**Problem to work on**
Only the lines from the top of the material through the line containing "Click the help" should be restated, each one exactly.

═════ Record extracts ═════

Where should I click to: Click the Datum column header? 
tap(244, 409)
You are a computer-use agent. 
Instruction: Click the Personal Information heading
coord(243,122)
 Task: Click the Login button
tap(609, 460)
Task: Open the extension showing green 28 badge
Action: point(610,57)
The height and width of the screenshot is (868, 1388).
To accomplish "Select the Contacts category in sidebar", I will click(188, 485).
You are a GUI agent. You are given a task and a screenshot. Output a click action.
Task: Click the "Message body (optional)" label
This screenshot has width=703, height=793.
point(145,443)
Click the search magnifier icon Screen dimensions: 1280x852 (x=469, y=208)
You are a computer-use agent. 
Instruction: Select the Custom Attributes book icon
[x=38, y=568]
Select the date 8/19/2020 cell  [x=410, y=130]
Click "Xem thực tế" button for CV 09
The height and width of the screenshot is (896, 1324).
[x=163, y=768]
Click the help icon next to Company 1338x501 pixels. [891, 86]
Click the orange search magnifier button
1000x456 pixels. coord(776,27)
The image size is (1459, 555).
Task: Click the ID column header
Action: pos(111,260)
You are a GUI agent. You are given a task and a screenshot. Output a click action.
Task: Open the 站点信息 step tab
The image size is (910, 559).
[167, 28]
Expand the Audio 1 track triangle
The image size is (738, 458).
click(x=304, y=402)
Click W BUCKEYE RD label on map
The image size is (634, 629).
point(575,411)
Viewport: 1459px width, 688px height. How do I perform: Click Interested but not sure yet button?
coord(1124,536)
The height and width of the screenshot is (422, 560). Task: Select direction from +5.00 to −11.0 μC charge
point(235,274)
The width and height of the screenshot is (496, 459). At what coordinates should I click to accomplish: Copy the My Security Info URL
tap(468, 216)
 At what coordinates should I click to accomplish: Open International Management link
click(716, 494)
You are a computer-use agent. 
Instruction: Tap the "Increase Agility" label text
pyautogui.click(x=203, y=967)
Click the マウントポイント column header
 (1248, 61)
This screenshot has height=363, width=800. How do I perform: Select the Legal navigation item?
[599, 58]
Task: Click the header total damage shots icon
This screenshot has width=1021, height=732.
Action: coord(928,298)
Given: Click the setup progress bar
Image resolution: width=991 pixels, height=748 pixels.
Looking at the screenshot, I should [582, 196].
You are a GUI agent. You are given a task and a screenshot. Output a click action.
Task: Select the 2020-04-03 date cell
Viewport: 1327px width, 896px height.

═════

**Task result**
Where should I click to: Click the Datum column header? 
tap(244, 409)
You are a computer-use agent. 
Instruction: Click the Personal Information heading
coord(243,122)
 Task: Click the Login button
tap(609, 460)
Task: Open the extension showing green 28 badge
Action: point(610,57)
The height and width of the screenshot is (868, 1388).
To accomplish "Select the Contacts category in sidebar", I will click(188, 485).
You are a GUI agent. You are given a task and a screenshot. Output a click action.
Task: Click the "Message body (optional)" label
This screenshot has width=703, height=793.
point(145,443)
Click the search magnifier icon Screen dimensions: 1280x852 (x=469, y=208)
You are a computer-use agent. 
Instruction: Select the Custom Attributes book icon
[x=38, y=568]
Select the date 8/19/2020 cell  [x=410, y=130]
Click "Xem thực tế" button for CV 09
The height and width of the screenshot is (896, 1324).
[x=163, y=768]
Click the help icon next to Company 1338x501 pixels. [891, 86]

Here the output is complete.